Unfortunately, Google limits the number of words in each list to 20. As a consequence, the inbound links column is partly wasted by words such as “http”, “www”, and “com” – terms that apply equally to all websites (hey Google, how about suppressing those terms from the report?). That said, this list does provide you with a way to judge the effectiveness of your offsite optimization efforts.
When you compare these two lists, you can get an understanding of what Google thinks your website is about. If the words on your Site Content column are not really what you want Googlebot to think about your site, then you know you need to tweak your website’s copy to make it more focused on your core competency.

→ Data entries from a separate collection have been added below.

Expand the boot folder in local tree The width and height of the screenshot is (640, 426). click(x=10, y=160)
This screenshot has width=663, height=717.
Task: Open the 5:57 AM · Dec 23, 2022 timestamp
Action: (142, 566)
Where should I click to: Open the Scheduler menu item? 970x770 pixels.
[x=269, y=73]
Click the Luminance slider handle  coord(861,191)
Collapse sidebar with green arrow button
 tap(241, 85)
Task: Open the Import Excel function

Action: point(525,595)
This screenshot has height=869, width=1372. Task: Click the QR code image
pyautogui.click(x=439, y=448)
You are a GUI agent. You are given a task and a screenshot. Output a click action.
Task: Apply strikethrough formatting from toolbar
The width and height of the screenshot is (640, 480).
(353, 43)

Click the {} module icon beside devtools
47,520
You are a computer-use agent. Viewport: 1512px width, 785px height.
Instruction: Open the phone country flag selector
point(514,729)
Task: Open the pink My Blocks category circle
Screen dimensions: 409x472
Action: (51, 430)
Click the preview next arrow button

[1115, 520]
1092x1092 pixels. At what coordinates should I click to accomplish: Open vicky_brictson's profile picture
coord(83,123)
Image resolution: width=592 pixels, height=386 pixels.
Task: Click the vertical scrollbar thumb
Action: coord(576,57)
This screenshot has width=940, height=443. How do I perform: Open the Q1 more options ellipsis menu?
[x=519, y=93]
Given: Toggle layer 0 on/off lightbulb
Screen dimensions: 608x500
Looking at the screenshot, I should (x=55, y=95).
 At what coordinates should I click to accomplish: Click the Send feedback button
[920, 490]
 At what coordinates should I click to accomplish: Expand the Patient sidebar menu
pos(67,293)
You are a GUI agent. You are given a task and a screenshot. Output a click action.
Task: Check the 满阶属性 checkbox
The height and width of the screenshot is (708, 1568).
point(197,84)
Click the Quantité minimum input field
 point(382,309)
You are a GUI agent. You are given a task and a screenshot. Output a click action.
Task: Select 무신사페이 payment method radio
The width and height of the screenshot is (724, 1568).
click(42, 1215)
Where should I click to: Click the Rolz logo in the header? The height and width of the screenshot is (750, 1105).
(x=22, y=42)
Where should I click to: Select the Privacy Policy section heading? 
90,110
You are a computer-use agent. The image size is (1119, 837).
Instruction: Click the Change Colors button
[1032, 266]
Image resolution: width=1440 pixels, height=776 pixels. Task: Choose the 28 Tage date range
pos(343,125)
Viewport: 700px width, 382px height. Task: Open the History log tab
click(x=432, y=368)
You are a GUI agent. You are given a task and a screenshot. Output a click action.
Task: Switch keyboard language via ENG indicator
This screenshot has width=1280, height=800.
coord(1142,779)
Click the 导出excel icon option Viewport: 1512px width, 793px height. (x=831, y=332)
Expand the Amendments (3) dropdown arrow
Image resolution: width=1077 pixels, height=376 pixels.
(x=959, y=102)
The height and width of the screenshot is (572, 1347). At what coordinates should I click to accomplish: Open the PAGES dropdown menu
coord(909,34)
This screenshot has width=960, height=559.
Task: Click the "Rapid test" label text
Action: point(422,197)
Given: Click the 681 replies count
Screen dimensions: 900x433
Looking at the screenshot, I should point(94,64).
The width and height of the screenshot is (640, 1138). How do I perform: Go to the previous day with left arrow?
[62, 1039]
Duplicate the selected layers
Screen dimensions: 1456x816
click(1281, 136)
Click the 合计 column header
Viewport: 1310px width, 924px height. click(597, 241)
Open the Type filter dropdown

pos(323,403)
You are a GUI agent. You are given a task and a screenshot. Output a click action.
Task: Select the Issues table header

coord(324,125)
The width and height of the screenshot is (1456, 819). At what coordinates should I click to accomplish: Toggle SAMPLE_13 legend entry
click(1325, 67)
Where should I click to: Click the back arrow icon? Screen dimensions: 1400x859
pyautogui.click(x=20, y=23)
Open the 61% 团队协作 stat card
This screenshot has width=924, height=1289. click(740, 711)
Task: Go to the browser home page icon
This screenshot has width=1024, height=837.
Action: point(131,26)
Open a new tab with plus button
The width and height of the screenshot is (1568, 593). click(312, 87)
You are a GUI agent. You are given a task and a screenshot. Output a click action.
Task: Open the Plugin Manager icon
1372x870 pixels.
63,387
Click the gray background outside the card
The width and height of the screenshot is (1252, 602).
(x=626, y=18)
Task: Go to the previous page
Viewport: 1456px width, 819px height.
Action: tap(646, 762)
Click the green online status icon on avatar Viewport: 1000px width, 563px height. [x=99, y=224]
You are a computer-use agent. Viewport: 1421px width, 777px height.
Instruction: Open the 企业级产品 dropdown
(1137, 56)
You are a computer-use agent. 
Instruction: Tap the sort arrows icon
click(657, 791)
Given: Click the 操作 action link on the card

If, on the other hand your inbound links don’t contain any keywords that you want to rank well for, then perhaps you should focus your efforts in that direction.
Above all else, you really want these two lists to agree. You want your inbound linked words to match up to the site content words. This means that Google has a clear understanding of the focus of your website.
Additional Benefits of the Sitemaps Program
Google has even started notifying Sitemaps-participating Webmasters if they are breaking any of Google’s Webmaster Guidelines. This can be very valuable information if your site suddenly becomes de-listed on Google and you don’t know why.
Only Sitemaps participants can get this information, and it is only provided at Google’s discretion. In fact, Google will NOT notify you if you are creating worthless websites that offer no original content, or if you are creating thousands of doorway pages that are redirecting to other web sites. Google doesn’t want to give the sp@ammers any clues as to how to improve their techniques.
How Do You Get Started with Google Site Maps?
The first thing you must do is obtain a Google Account. If you already have a Gmail, Adsense, or Adwords account, then you are all set. If not, you can register an account by visiting the Google Accounts page (https://www.google.com/accounts/NewAccount).
Building your sitemap file is pretty easy to do if you are familiar with XML, and if you aren’t you can always use a third-party tool such as the ones that are listed on Google’s website (http://code.google.com/sm_thirdparty.html). Google also has a “Sitemap Generator” that you can download and install on your server, but unless you are fairly adept at managing Python scripts, you should probably stick to the third-party tools.
At any rate, once you have your Google Account and your Sitemap file built, the rest is very easy. All you have to do is:
1. Log into your account (http://google.com/webmasters/sitemaps/siteoverview)
2. Type your website’s URL into the “Add Site” box and click on “OK”
3. Click on the Manage Sites link for the website you are adding, and add your sitemap file to your account.
Google Sitemaps – An Excellent SEO Tool
Google Sitemaps help Googlebot quickly find new content on your website. They allow you to tell Google what’s important, what’s new, and what changes often. The tools provided to webmasters through the program can play a vital role in helping you understand how the search engines (especially Google) view your website.
Using this information you can dramatically improve the position of your website and quickly clear up any issues Google finds. You can also use the tools provided by Google to gauge the effectiveness of your off-site optimization efforts so you can better focus your time and energy on activities that bring you the most success.